START DATA SHOWN
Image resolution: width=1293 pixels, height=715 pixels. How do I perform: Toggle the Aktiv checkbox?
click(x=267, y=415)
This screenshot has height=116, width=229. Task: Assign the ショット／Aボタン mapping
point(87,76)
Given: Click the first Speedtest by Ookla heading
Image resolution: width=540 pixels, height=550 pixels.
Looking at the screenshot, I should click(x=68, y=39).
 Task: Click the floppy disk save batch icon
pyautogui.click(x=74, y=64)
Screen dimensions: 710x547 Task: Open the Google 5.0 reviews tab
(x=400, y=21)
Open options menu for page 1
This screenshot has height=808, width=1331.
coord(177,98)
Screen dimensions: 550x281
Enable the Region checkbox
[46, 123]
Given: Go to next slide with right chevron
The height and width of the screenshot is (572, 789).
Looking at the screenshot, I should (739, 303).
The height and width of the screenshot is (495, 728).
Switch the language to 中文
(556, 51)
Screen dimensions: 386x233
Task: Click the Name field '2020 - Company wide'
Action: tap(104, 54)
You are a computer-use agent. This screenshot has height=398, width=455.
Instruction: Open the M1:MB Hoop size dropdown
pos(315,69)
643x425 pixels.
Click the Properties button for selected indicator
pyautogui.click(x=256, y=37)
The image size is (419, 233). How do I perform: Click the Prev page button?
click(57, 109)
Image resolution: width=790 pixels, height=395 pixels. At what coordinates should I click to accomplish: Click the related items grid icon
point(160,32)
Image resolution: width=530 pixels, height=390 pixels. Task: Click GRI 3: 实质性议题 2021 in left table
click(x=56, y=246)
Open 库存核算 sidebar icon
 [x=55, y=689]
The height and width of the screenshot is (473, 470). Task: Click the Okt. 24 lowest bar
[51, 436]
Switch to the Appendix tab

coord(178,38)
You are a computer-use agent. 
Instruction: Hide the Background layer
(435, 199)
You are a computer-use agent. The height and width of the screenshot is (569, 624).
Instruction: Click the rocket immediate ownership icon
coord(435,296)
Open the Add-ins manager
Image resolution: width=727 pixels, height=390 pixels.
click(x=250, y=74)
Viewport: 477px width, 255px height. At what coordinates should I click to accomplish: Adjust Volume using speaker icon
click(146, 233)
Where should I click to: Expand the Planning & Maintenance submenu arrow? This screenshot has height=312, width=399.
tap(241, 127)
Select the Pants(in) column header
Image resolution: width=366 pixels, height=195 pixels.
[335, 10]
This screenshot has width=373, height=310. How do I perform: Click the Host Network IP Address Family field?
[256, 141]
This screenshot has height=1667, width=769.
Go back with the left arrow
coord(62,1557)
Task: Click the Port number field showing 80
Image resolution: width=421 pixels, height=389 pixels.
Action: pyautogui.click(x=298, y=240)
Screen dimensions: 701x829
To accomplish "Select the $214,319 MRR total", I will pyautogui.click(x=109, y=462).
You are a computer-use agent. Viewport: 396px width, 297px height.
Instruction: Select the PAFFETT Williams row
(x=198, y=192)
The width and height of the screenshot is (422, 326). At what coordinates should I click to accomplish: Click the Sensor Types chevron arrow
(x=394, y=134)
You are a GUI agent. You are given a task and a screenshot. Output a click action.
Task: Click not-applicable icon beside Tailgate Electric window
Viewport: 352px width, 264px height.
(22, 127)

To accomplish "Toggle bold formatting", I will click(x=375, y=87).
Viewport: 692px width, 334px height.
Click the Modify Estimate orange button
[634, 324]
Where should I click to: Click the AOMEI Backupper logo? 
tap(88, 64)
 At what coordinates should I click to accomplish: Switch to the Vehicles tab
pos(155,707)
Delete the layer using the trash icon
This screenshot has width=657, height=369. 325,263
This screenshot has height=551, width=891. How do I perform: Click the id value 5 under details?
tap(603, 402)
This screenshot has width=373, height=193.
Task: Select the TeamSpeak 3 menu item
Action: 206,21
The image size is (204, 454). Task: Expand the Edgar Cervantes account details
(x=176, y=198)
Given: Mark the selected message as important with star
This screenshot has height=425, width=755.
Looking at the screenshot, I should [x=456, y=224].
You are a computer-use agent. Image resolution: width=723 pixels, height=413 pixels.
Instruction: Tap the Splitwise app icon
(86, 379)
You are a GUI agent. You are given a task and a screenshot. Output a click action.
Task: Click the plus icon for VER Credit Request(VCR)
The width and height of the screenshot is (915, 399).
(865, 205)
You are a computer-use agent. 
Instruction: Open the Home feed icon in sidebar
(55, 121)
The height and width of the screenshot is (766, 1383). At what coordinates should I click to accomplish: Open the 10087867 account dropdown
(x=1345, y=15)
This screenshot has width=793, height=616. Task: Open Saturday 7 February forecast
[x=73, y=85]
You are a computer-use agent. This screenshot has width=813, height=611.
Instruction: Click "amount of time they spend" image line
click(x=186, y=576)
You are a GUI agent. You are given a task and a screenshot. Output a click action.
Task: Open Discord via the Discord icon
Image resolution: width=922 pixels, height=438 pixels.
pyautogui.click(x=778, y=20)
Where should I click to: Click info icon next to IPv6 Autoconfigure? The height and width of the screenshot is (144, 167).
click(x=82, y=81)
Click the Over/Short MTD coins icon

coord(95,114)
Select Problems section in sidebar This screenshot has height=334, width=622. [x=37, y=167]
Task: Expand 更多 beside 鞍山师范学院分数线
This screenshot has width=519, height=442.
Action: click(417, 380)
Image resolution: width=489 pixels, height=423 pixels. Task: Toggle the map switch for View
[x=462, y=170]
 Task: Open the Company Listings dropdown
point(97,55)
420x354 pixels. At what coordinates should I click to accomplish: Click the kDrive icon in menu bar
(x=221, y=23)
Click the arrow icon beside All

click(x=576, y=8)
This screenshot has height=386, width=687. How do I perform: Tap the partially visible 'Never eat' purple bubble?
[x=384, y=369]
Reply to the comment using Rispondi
END DATA SHOWN
Send back each record exactly as it stands.

Image resolution: width=1293 pixels, height=715 pixels. How do I perform: Toggle the Aktiv checkbox?
click(x=267, y=415)
This screenshot has height=116, width=229. Task: Assign the ショット／Aボタン mapping
point(87,76)
Given: Click the first Speedtest by Ookla heading
Image resolution: width=540 pixels, height=550 pixels.
Looking at the screenshot, I should click(x=68, y=39).
 Task: Click the floppy disk save batch icon
pyautogui.click(x=74, y=64)
Screen dimensions: 710x547 Task: Open the Google 5.0 reviews tab
(x=400, y=21)
Open options menu for page 1
This screenshot has height=808, width=1331.
coord(177,98)
Screen dimensions: 550x281
Enable the Region checkbox
[46, 123]
Given: Go to next slide with right chevron
The height and width of the screenshot is (572, 789).
Looking at the screenshot, I should (739, 303).
The height and width of the screenshot is (495, 728).
Switch the language to 中文
(556, 51)
Screen dimensions: 386x233
Task: Click the Name field '2020 - Company wide'
Action: tap(104, 54)
You are a computer-use agent. This screenshot has height=398, width=455.
Instruction: Open the M1:MB Hoop size dropdown
pos(315,69)
643x425 pixels.
Click the Properties button for selected indicator
pyautogui.click(x=256, y=37)
The image size is (419, 233). How do I perform: Click the Prev page button?
click(57, 109)
Image resolution: width=790 pixels, height=395 pixels. At what coordinates should I click to accomplish: Click the related items grid icon
point(160,32)
Image resolution: width=530 pixels, height=390 pixels. Task: Click GRI 3: 实质性议题 2021 in left table
click(x=56, y=246)
Open 库存核算 sidebar icon
 [x=55, y=689]
The height and width of the screenshot is (473, 470). Task: Click the Okt. 24 lowest bar
[51, 436]
Switch to the Appendix tab

coord(178,38)
You are a computer-use agent. 
Instruction: Hide the Background layer
(435, 199)
You are a computer-use agent. The height and width of the screenshot is (569, 624).
Instruction: Click the rocket immediate ownership icon
coord(435,296)
Open the Add-ins manager
Image resolution: width=727 pixels, height=390 pixels.
click(x=250, y=74)
Viewport: 477px width, 255px height. At what coordinates should I click to accomplish: Adjust Volume using speaker icon
click(146, 233)
Where should I click to: Expand the Planning & Maintenance submenu arrow? This screenshot has height=312, width=399.
tap(241, 127)
Select the Pants(in) column header
Image resolution: width=366 pixels, height=195 pixels.
[335, 10]
This screenshot has width=373, height=310. How do I perform: Click the Host Network IP Address Family field?
[256, 141]
This screenshot has height=1667, width=769.
Go back with the left arrow
coord(62,1557)
Task: Click the Port number field showing 80
Image resolution: width=421 pixels, height=389 pixels.
Action: pyautogui.click(x=298, y=240)
Screen dimensions: 701x829
To accomplish "Select the $214,319 MRR total", I will pyautogui.click(x=109, y=462).
You are a computer-use agent. Viewport: 396px width, 297px height.
Instruction: Select the PAFFETT Williams row
(x=198, y=192)
The width and height of the screenshot is (422, 326). At what coordinates should I click to accomplish: Click the Sensor Types chevron arrow
(x=394, y=134)
You are a GUI agent. You are given a task and a screenshot. Output a click action.
Task: Click not-applicable icon beside Tailgate Electric window
Viewport: 352px width, 264px height.
(22, 127)

To accomplish "Toggle bold formatting", I will click(x=375, y=87).
Viewport: 692px width, 334px height.
Click the Modify Estimate orange button
[634, 324]
Where should I click to: Click the AOMEI Backupper logo? 
tap(88, 64)
 At what coordinates should I click to accomplish: Switch to the Vehicles tab
pos(155,707)
Delete the layer using the trash icon
This screenshot has width=657, height=369. 325,263
This screenshot has height=551, width=891. How do I perform: Click the id value 5 under details?
tap(603, 402)
This screenshot has width=373, height=193.
Task: Select the TeamSpeak 3 menu item
Action: 206,21
The image size is (204, 454). Task: Expand the Edgar Cervantes account details
(x=176, y=198)
Given: Mark the selected message as important with star
This screenshot has height=425, width=755.
Looking at the screenshot, I should [x=456, y=224].
You are a computer-use agent. Image resolution: width=723 pixels, height=413 pixels.
Instruction: Tap the Splitwise app icon
(86, 379)
You are a GUI agent. You are given a task and a screenshot. Output a click action.
Task: Click the plus icon for VER Credit Request(VCR)
The width and height of the screenshot is (915, 399).
(865, 205)
You are a computer-use agent. 
Instruction: Open the Home feed icon in sidebar
(55, 121)
The height and width of the screenshot is (766, 1383). At what coordinates should I click to accomplish: Open the 10087867 account dropdown
(x=1345, y=15)
This screenshot has width=793, height=616. Task: Open Saturday 7 February forecast
[x=73, y=85]
You are a computer-use agent. This screenshot has width=813, height=611.
Instruction: Click "amount of time they spend" image line
click(x=186, y=576)
You are a GUI agent. You are given a task and a screenshot. Output a click action.
Task: Open Discord via the Discord icon
Image resolution: width=922 pixels, height=438 pixels.
pyautogui.click(x=778, y=20)
Where should I click to: Click info icon next to IPv6 Autoconfigure? The height and width of the screenshot is (144, 167).
click(x=82, y=81)
Click the Over/Short MTD coins icon

coord(95,114)
Select Problems section in sidebar This screenshot has height=334, width=622. [x=37, y=167]
Task: Expand 更多 beside 鞍山师范学院分数线
This screenshot has width=519, height=442.
Action: click(417, 380)
Image resolution: width=489 pixels, height=423 pixels. Task: Toggle the map switch for View
[x=462, y=170]
 Task: Open the Company Listings dropdown
point(97,55)
420x354 pixels. At what coordinates should I click to accomplish: Click the kDrive icon in menu bar
(x=221, y=23)
Click the arrow icon beside All

click(x=576, y=8)
This screenshot has height=386, width=687. How do I perform: Tap the partially visible 'Never eat' purple bubble?
[x=384, y=369]
Reply to the comment using Rispondi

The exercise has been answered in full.